→ **WHAT YOU SHOULD DO**: Only one stretch of the data is wanted: the line containing "Task: Click the Add more filters field", the line containing "Switch to the", and every line between them, copied exactly.

[Stored data]
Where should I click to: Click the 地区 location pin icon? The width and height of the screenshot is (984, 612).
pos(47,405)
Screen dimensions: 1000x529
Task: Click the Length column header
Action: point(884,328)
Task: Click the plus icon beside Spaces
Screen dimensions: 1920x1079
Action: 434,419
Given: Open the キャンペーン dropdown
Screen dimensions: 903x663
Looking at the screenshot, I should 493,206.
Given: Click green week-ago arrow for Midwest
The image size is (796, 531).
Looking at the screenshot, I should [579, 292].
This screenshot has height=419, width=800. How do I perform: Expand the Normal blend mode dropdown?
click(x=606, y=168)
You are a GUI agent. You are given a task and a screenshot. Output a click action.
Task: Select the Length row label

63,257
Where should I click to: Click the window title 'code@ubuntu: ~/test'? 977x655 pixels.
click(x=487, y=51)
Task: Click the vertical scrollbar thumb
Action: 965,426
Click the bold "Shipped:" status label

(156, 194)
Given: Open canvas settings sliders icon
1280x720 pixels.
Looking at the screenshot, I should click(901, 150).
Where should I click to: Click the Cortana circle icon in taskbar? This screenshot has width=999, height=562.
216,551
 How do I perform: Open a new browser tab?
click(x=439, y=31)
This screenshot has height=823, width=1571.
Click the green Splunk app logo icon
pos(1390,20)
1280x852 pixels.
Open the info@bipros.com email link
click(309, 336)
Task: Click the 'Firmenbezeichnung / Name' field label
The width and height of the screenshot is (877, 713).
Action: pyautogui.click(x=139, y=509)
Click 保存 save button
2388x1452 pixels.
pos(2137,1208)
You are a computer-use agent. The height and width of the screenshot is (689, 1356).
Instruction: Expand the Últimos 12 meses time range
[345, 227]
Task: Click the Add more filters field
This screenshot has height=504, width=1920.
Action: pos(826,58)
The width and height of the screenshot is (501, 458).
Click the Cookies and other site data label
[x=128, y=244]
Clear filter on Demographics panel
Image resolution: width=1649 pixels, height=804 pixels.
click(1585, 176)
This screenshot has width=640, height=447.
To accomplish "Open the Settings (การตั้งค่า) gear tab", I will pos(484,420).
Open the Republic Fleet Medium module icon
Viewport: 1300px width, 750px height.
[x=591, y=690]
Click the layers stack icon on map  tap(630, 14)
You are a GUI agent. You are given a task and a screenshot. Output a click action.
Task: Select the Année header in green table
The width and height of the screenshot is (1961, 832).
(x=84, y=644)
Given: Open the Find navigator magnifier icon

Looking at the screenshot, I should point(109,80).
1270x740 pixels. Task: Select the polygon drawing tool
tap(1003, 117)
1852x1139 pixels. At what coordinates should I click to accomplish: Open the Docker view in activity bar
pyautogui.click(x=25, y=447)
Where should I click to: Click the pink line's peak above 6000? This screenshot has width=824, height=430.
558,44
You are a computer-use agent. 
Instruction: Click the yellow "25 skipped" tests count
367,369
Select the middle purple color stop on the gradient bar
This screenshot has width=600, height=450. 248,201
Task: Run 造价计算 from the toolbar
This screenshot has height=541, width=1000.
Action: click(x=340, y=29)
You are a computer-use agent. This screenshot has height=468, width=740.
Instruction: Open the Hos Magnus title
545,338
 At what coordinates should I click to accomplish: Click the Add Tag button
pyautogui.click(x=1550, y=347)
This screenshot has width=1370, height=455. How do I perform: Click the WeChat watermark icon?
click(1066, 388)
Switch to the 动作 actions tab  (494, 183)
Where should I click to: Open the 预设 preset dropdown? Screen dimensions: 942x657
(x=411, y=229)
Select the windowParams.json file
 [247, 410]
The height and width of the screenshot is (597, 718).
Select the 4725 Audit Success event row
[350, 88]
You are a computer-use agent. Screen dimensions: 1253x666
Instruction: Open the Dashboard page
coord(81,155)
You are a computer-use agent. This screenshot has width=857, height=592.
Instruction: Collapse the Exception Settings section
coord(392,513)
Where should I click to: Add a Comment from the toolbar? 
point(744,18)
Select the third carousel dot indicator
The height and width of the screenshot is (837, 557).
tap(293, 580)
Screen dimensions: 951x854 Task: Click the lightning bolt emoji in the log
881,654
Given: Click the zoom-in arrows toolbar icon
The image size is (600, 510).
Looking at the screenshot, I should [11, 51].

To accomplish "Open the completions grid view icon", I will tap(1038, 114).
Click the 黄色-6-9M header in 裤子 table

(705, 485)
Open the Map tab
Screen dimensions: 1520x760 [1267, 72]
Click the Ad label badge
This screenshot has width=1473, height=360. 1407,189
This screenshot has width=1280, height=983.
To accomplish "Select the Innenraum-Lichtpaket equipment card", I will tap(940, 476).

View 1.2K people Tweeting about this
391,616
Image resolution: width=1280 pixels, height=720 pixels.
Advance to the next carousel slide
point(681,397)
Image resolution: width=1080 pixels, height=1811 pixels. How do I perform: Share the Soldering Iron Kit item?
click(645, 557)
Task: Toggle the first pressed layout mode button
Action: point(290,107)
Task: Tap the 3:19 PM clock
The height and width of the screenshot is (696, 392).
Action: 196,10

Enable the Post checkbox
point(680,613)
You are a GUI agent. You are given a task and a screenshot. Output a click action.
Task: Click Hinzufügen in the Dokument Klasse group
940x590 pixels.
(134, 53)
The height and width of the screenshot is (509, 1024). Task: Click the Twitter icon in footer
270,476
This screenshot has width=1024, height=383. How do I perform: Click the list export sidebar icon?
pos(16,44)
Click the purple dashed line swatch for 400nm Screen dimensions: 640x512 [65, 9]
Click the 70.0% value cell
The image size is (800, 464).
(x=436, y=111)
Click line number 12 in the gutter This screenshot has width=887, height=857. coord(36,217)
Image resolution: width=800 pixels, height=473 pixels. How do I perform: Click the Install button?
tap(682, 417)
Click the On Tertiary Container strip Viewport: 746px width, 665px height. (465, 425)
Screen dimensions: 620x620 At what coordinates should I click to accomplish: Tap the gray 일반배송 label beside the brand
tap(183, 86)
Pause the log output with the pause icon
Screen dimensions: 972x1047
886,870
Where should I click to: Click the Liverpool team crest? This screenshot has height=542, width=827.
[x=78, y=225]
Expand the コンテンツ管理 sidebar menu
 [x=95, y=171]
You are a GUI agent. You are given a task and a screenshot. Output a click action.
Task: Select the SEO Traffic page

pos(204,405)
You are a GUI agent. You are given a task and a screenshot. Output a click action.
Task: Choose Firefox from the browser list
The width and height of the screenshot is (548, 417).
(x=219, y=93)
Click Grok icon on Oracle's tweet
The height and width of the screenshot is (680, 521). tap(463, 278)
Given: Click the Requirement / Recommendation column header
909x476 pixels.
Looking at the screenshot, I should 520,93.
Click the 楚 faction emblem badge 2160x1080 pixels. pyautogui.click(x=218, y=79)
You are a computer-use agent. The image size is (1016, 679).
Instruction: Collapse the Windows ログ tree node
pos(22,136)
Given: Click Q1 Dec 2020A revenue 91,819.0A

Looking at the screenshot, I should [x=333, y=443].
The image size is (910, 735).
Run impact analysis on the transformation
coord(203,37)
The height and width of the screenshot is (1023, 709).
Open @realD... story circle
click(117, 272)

→ **WRITTEN REPLY**:
Task: Click the Add more filters field
This screenshot has height=504, width=1920.
Action: pos(826,58)
The width and height of the screenshot is (501, 458).
Click the Cookies and other site data label
[x=128, y=244]
Clear filter on Demographics panel
Image resolution: width=1649 pixels, height=804 pixels.
click(1585, 176)
This screenshot has width=640, height=447.
To accomplish "Open the Settings (การตั้งค่า) gear tab", I will pos(484,420).
Open the Republic Fleet Medium module icon
Viewport: 1300px width, 750px height.
[x=591, y=690]
Click the layers stack icon on map  tap(630, 14)
You are a GUI agent. You are given a task and a screenshot. Output a click action.
Task: Select the Année header in green table
The width and height of the screenshot is (1961, 832).
(x=84, y=644)
Given: Open the Find navigator magnifier icon

Looking at the screenshot, I should point(109,80).
1270x740 pixels. Task: Select the polygon drawing tool
tap(1003, 117)
1852x1139 pixels. At what coordinates should I click to accomplish: Open the Docker view in activity bar
pyautogui.click(x=25, y=447)
Where should I click to: Click the pink line's peak above 6000? This screenshot has width=824, height=430.
558,44
You are a computer-use agent. 
Instruction: Click the yellow "25 skipped" tests count
367,369
Select the middle purple color stop on the gradient bar
This screenshot has width=600, height=450. 248,201
Task: Run 造价计算 from the toolbar
This screenshot has height=541, width=1000.
Action: click(x=340, y=29)
You are a computer-use agent. This screenshot has height=468, width=740.
Instruction: Open the Hos Magnus title
545,338
 At what coordinates should I click to accomplish: Click the Add Tag button
pyautogui.click(x=1550, y=347)
This screenshot has width=1370, height=455. How do I perform: Click the WeChat watermark icon?
click(1066, 388)
Switch to the 动作 actions tab  (494, 183)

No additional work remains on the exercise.